En una declaración sorpresiva y de alto impacto, el presidente de los Estados Unidos, Donald J. Trump, anunció este lunes que Israel e Irán han alcanzado un acuerdo completo para un alto al fuego total, poniendo fin a lo que denominó como “la Guerra de los 12 Días”, un conflicto armado de rápida escalada en Oriente Medio que había generado alarma a nivel internacional.

El anuncio fue difundido a través de canales oficiales y plataformas digitales, con un mensaje cargado de tono triunfalista y conciliador.

Según Trump, el cese de hostilidades será implementado en fases coordinadas, comenzando en las próximas horas.

Irán iniciará el alto al fuego aproximadamente seis horas después del anuncio oficial, una vez completadas sus “misiones finales”.

Doce horas más tarde, Israel hará lo propio, consolidando así el cese completo de las operaciones militares entre ambas naciones.

Finalmente, tras 24 horas desde el inicio de la primera fase, se declarará oficialmente el fin del conflicto.

“¡Felicidades a todos! Israel e Irán han acordado plenamente que habrá un ALTO AL FUEGO total (en aproximadamente 6 horas)… Durante cada alto al fuego, la otra parte se mantendrá pacífica y respetuosa”, expresó Trump en su declaración.

El expresidente destacó que este conflicto, que apenas superó los diez días de duración, tenía el potencial de escalar hacia una guerra prolongada con consecuencias devastadoras para toda la región. No obstante, a su juicio, la voluntad política y la “inteligencia estratégica” de ambas partes evitaron una catástrofe regional.

• PARTES DEL EJERCICIO:
1. Enumera todos los países que se mencionan en el texto sobre el alto al fuego.
2. Reproduce del texto sobre el alto al fuego el fragmento que empieza con "Doce horas más" y sigue hasta "una catástrofe regional.".
3. Según el texto sobre el alto al fuego, ¿cuánto tiempo después del anuncio oficial iniciará Irán el alto al fuego?
Responde solo con lo que dice el texto sobre el alto al fuego.

• DATOS PROPORCIONADOS:
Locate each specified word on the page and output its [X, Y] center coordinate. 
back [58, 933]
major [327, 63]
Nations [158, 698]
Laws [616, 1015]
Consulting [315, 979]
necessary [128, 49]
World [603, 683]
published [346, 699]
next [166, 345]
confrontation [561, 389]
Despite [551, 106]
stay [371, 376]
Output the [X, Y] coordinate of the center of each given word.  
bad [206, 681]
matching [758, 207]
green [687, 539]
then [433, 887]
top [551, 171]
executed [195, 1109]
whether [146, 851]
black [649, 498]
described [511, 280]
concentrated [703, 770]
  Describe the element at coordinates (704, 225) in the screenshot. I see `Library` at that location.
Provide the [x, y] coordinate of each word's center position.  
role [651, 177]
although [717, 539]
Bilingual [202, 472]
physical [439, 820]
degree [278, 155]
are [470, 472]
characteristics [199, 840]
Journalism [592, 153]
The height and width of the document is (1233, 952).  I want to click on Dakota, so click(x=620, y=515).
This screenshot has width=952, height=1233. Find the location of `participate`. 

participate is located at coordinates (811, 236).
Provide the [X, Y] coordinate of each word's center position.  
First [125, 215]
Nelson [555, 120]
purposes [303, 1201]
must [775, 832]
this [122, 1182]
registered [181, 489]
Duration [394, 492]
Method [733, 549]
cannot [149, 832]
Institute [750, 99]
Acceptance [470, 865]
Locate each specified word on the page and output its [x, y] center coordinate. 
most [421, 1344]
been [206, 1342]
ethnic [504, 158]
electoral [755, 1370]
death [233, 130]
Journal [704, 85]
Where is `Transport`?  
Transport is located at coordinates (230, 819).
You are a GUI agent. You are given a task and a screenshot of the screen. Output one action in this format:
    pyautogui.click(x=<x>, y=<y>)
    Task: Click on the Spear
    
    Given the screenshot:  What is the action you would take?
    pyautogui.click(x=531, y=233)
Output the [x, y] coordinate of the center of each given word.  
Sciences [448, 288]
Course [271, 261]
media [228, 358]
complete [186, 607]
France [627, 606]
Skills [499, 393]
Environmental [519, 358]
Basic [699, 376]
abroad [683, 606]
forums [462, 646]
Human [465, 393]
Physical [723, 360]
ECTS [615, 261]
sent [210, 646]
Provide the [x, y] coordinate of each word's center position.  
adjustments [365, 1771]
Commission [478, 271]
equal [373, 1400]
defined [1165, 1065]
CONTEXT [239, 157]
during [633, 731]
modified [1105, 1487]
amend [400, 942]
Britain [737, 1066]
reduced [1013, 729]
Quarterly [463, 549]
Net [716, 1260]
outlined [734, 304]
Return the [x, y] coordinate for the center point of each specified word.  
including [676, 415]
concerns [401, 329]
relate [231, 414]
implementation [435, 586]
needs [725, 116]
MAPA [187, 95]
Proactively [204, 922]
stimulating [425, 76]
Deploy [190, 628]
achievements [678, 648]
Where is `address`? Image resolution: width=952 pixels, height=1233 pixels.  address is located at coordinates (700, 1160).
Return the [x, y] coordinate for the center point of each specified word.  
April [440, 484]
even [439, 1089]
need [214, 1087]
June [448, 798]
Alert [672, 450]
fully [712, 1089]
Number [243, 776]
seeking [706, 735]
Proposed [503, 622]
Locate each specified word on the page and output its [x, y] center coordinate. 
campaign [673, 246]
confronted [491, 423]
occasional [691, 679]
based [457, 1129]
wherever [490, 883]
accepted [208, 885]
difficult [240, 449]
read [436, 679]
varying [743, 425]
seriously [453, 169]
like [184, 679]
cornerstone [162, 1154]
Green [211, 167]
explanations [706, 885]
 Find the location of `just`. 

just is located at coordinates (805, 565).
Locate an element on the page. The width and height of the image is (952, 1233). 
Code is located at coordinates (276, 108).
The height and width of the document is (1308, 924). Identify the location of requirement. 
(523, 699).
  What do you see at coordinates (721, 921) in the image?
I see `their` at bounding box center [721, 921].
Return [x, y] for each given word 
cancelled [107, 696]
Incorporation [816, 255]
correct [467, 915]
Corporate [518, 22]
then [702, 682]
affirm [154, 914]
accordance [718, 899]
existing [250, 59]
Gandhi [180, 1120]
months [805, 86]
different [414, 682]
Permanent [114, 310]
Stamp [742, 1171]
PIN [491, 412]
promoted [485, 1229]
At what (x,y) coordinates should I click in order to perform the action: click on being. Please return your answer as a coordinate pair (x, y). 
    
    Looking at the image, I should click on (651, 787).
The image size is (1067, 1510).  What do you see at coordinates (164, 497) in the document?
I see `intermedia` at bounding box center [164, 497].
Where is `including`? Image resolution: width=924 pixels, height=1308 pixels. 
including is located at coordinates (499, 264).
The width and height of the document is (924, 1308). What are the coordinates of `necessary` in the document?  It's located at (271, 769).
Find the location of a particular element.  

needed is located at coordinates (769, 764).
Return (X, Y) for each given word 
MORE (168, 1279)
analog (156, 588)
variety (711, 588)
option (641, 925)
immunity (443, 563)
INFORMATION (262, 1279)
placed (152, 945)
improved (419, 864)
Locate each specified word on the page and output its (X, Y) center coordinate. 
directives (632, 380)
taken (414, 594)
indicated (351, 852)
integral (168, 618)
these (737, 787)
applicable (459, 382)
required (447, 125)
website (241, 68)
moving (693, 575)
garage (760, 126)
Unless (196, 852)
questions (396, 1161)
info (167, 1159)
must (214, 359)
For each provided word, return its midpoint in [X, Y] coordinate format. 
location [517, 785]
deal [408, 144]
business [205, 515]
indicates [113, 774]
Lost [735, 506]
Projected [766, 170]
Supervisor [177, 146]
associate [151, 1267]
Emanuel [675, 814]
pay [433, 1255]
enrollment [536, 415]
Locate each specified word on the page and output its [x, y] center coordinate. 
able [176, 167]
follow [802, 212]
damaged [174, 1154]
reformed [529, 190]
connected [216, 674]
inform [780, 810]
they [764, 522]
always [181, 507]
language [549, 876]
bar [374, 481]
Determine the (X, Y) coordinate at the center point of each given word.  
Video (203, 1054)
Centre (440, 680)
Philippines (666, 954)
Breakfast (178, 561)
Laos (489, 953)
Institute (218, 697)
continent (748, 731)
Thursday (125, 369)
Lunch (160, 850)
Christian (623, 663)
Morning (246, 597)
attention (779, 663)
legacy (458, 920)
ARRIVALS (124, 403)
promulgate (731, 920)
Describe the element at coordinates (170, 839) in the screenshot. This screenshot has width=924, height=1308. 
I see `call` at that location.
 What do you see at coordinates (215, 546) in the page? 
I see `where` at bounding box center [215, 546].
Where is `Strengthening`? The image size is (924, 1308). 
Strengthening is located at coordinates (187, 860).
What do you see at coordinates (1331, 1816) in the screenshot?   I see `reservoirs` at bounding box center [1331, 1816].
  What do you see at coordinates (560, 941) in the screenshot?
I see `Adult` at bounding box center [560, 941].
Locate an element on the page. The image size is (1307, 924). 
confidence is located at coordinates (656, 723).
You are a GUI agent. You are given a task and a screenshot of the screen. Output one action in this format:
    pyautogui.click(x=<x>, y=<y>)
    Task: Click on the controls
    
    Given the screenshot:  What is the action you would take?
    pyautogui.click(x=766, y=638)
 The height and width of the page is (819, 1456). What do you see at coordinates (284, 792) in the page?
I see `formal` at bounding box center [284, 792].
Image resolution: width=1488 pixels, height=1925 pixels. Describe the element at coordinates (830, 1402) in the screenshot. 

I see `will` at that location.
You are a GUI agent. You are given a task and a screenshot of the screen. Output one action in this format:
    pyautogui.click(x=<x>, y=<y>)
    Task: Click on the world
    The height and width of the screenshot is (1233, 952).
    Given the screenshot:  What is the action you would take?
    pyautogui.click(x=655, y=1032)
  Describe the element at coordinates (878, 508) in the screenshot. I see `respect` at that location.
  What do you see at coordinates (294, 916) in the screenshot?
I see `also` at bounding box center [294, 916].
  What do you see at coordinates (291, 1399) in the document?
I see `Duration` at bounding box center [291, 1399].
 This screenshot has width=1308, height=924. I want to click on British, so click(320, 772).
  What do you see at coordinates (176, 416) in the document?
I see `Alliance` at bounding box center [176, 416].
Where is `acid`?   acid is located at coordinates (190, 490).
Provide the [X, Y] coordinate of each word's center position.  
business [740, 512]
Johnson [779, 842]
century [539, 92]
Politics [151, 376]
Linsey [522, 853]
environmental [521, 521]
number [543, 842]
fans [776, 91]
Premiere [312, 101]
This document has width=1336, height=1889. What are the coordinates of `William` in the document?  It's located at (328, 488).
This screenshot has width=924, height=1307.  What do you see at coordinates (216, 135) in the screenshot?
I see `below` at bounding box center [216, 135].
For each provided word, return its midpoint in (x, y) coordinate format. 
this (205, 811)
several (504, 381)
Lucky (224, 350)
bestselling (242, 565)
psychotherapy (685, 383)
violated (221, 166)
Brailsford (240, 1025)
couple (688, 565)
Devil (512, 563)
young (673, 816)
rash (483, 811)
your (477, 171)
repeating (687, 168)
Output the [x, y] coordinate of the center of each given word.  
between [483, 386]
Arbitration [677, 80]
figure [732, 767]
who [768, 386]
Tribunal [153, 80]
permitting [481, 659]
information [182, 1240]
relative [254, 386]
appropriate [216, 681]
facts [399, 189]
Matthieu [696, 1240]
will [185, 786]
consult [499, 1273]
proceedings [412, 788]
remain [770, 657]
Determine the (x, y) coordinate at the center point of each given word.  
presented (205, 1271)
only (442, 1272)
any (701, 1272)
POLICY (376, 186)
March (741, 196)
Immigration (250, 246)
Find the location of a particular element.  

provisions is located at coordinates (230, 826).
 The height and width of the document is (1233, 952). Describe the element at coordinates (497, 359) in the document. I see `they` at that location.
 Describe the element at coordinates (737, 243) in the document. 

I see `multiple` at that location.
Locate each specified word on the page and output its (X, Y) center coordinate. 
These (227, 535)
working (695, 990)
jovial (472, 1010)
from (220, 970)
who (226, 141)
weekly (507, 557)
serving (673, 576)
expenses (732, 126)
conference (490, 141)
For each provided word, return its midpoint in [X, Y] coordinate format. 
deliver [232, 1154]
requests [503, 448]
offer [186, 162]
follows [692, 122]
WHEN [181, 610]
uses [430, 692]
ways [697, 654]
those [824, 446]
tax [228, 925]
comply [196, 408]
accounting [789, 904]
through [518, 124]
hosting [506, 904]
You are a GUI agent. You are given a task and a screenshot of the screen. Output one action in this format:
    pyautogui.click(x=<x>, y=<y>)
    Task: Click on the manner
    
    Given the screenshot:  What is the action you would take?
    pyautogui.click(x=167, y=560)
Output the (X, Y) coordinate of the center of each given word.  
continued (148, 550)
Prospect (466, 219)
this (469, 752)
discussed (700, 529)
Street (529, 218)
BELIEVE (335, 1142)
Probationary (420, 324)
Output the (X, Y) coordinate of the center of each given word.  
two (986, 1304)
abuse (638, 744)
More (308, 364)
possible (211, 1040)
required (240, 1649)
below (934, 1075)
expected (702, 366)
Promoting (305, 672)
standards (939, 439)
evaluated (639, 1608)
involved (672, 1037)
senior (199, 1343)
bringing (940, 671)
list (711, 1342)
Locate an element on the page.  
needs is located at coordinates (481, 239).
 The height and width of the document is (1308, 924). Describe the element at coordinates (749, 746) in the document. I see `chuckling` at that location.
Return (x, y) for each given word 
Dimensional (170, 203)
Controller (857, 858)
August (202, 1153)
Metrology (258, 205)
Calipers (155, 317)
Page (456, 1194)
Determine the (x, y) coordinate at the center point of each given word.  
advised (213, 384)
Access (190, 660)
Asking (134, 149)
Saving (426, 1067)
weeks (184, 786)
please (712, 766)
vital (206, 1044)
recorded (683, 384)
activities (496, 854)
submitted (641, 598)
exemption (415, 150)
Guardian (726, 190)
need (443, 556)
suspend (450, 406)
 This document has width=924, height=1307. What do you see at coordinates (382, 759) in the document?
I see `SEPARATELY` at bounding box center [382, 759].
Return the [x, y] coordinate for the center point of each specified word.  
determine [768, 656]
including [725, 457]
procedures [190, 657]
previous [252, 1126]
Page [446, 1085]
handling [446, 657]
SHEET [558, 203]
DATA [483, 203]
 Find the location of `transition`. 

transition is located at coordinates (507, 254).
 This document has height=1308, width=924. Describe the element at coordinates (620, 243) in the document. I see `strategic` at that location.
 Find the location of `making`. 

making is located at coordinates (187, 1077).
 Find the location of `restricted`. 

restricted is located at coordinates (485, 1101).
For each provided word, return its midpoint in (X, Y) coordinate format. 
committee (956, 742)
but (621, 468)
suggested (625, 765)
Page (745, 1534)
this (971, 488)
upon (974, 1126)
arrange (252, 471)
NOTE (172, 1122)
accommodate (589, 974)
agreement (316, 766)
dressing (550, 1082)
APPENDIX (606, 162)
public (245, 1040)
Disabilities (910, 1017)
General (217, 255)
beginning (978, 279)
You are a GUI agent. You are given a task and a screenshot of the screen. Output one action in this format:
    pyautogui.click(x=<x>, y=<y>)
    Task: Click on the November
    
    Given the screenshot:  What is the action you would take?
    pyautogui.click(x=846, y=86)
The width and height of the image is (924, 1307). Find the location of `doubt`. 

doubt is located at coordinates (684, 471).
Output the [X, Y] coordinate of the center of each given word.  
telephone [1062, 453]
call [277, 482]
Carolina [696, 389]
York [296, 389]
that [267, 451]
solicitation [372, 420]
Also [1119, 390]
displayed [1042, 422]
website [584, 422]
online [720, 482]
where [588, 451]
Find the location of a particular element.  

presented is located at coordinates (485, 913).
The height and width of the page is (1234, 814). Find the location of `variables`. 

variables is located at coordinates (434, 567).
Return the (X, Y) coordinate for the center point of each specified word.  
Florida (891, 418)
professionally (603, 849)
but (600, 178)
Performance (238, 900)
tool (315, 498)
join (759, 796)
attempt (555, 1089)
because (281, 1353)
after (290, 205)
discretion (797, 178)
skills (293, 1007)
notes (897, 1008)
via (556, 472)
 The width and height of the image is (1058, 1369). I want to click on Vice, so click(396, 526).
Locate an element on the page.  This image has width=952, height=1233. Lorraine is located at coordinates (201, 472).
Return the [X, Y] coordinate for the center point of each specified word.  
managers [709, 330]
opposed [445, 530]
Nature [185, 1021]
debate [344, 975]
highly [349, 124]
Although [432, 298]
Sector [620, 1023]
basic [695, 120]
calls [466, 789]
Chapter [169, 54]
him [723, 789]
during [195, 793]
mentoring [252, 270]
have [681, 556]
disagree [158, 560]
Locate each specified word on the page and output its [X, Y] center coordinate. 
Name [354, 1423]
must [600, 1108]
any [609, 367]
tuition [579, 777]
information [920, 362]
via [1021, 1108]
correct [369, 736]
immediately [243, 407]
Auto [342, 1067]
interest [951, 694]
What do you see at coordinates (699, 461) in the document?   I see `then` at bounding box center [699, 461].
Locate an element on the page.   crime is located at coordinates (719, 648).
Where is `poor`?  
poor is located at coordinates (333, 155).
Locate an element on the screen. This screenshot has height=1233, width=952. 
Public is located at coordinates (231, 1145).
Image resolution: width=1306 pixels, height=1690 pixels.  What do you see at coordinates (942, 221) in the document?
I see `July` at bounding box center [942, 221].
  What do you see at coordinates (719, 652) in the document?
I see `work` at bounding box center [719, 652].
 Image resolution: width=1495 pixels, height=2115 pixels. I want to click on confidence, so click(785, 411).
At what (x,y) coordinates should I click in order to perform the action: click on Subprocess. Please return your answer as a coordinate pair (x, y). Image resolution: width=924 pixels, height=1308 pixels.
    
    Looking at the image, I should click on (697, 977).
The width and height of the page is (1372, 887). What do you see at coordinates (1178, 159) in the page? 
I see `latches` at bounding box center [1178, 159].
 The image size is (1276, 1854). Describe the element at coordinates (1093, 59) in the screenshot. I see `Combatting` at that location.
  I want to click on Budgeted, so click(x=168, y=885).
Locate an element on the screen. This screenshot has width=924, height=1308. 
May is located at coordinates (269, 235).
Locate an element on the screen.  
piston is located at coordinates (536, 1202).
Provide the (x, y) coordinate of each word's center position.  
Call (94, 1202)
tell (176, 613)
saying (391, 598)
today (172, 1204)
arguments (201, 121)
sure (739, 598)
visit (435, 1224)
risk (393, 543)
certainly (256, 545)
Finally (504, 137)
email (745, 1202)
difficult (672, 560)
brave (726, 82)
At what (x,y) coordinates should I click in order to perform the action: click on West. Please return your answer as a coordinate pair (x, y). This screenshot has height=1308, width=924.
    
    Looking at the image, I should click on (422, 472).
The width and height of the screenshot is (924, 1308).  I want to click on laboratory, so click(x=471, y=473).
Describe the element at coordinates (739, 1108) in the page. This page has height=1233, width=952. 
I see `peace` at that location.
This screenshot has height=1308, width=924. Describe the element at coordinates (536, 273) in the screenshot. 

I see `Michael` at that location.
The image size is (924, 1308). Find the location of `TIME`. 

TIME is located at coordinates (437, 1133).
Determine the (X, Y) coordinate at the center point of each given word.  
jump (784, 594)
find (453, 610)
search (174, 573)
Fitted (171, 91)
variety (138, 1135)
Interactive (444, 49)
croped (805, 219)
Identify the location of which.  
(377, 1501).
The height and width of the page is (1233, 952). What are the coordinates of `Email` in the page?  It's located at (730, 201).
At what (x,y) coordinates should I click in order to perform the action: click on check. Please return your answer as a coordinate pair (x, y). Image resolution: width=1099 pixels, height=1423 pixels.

• RESULTADOS DEL EJERCICIO:
1. Estados Unidos, Israel e Irán.

2.
Doce horas más tarde, Israel hará lo propio, consolidando así el cese completo de las operaciones militares entre ambas naciones.

Finalmente, tras 24 horas desde el inicio de la primera fase, se declarará oficialmente el fin del conflicto.

“¡Felicidades a todos! Israel e Irán han acordado plenamente que habrá un ALTO AL FUEGO total (en aproximadamente 6 horas)… Durante cada alto al fuego, la otra parte se mantendrá pacífica y respetuosa”, expresó Trump en su declaración.

El expresidente destacó que este conflicto, que apenas superó los diez días de duración, tenía el potencial de escalar hacia una guerra prolongada con consecuencias devastadoras para toda la región. No obstante, a su juicio, la voluntad política y la “inteligencia estratégica” de ambas partes evitaron una catástrofe regional.

3. Aproximadamente seis horas después del anuncio oficial.